[Start of section]
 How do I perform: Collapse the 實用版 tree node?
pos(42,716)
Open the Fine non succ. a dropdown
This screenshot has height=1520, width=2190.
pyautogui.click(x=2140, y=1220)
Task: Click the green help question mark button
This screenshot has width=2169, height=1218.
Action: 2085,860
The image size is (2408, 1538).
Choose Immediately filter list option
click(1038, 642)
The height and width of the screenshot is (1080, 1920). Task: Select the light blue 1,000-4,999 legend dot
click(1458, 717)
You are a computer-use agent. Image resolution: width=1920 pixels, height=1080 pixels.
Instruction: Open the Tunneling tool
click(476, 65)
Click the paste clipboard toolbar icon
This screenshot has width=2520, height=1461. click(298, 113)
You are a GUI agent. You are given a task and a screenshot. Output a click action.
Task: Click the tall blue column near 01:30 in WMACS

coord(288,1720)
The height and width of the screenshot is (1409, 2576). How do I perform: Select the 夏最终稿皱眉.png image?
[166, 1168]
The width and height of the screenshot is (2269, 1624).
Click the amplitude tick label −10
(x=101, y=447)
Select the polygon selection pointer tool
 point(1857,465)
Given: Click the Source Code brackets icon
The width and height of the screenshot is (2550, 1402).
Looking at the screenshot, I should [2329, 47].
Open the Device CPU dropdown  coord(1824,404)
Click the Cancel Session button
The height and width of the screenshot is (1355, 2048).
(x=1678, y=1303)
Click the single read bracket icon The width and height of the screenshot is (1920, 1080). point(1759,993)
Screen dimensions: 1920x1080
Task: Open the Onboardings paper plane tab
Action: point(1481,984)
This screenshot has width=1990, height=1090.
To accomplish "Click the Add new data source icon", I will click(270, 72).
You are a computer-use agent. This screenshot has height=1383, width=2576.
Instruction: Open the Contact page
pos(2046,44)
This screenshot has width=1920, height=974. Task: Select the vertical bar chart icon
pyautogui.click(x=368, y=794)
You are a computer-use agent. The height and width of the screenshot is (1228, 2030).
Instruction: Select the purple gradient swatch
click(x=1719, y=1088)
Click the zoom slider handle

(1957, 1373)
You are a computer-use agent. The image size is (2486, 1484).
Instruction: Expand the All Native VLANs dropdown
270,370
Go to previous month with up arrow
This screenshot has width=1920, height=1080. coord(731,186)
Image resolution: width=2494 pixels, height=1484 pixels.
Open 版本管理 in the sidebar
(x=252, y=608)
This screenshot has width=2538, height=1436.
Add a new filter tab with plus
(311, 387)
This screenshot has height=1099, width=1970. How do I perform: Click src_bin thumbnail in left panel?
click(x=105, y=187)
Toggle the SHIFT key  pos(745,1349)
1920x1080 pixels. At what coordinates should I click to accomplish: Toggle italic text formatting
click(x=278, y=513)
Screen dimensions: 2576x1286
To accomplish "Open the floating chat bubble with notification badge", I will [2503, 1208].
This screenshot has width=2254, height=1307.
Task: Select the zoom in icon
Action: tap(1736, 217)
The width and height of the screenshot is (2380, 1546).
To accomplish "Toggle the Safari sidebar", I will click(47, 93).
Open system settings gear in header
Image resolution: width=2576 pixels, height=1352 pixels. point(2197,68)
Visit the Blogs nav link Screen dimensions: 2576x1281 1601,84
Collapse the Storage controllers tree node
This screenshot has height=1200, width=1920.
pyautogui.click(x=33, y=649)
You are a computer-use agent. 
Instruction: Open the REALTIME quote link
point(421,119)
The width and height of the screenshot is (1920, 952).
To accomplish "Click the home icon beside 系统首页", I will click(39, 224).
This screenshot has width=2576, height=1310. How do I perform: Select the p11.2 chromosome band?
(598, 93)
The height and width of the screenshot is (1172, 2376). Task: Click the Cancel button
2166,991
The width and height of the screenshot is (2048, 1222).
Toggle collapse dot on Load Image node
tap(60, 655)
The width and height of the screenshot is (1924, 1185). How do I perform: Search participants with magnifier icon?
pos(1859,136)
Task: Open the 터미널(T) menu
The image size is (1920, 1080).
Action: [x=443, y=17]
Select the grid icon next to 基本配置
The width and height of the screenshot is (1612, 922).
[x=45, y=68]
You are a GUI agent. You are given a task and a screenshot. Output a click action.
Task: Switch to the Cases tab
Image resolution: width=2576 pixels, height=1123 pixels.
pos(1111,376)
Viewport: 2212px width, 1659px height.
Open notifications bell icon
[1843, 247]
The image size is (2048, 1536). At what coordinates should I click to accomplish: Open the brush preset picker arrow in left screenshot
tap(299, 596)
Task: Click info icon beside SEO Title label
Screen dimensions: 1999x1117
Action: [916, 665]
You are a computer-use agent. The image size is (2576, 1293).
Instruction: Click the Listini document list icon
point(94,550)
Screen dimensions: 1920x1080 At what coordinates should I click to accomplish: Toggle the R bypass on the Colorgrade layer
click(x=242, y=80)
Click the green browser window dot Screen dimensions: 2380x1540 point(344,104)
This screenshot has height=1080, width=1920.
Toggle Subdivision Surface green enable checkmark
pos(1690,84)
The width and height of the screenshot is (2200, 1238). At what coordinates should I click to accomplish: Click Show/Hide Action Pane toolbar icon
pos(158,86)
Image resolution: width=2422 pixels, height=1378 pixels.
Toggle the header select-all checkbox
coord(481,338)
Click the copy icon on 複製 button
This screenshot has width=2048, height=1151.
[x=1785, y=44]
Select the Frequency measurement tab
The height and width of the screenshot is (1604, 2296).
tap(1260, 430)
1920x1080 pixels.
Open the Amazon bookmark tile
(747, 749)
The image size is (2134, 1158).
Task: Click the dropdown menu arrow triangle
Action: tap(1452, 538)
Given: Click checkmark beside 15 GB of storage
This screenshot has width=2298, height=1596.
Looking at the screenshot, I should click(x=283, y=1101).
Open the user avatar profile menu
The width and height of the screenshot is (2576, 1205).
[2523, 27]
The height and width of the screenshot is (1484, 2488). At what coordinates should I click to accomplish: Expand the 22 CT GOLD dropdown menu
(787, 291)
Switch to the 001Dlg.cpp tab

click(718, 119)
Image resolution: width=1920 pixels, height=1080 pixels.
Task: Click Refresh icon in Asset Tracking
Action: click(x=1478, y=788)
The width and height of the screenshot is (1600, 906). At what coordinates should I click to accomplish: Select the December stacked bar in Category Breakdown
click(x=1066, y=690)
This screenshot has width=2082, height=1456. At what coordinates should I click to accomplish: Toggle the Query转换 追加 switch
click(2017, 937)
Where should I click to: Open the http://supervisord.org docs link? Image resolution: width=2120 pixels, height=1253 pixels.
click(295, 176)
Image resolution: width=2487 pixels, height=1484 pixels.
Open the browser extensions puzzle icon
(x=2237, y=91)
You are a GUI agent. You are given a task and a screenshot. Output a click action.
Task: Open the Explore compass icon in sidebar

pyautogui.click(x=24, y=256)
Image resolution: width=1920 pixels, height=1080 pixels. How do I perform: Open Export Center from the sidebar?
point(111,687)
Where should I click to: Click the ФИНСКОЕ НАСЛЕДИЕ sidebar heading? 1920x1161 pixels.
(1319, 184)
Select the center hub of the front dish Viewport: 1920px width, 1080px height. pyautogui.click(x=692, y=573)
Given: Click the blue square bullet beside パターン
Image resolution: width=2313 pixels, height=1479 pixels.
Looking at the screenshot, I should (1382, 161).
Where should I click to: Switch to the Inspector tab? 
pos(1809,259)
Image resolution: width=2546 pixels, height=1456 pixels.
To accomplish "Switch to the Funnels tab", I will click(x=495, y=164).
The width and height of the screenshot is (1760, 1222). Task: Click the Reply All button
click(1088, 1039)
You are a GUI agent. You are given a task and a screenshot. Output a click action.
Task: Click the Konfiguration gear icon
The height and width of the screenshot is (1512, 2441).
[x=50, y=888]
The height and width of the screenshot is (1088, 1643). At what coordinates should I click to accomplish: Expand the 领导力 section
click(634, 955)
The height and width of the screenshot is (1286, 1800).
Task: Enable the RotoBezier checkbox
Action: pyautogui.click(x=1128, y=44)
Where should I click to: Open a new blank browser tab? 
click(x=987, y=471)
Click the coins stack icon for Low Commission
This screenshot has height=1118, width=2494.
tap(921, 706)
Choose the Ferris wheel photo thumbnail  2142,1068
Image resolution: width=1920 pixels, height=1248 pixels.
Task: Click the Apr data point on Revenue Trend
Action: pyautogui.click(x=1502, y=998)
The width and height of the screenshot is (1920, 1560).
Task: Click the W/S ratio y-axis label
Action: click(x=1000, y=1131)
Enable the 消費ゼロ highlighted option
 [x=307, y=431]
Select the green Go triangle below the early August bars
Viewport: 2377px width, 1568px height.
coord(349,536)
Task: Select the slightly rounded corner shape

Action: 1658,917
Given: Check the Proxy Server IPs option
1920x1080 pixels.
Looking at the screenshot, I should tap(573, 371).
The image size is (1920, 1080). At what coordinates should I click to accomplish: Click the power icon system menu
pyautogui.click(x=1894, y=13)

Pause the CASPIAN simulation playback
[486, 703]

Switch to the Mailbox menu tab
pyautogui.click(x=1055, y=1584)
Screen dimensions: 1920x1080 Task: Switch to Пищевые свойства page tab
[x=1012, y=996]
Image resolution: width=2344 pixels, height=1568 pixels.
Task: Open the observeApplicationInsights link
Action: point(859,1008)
[End of section]
== THE PROBLEM ==
All lines in the listing above between the line with "This screenshot has height=1080, width=1920." and the line with "Image resolution: width=2422", inclusive, should be set down exactly, and no line outside that range.

== RESPONSE TO THIS TASK ==
This screenshot has height=1080, width=1920.
Toggle Subdivision Surface green enable checkmark
pos(1690,84)
The width and height of the screenshot is (2200, 1238). At what coordinates should I click to accomplish: Click Show/Hide Action Pane toolbar icon
pos(158,86)
Image resolution: width=2422 pixels, height=1378 pixels.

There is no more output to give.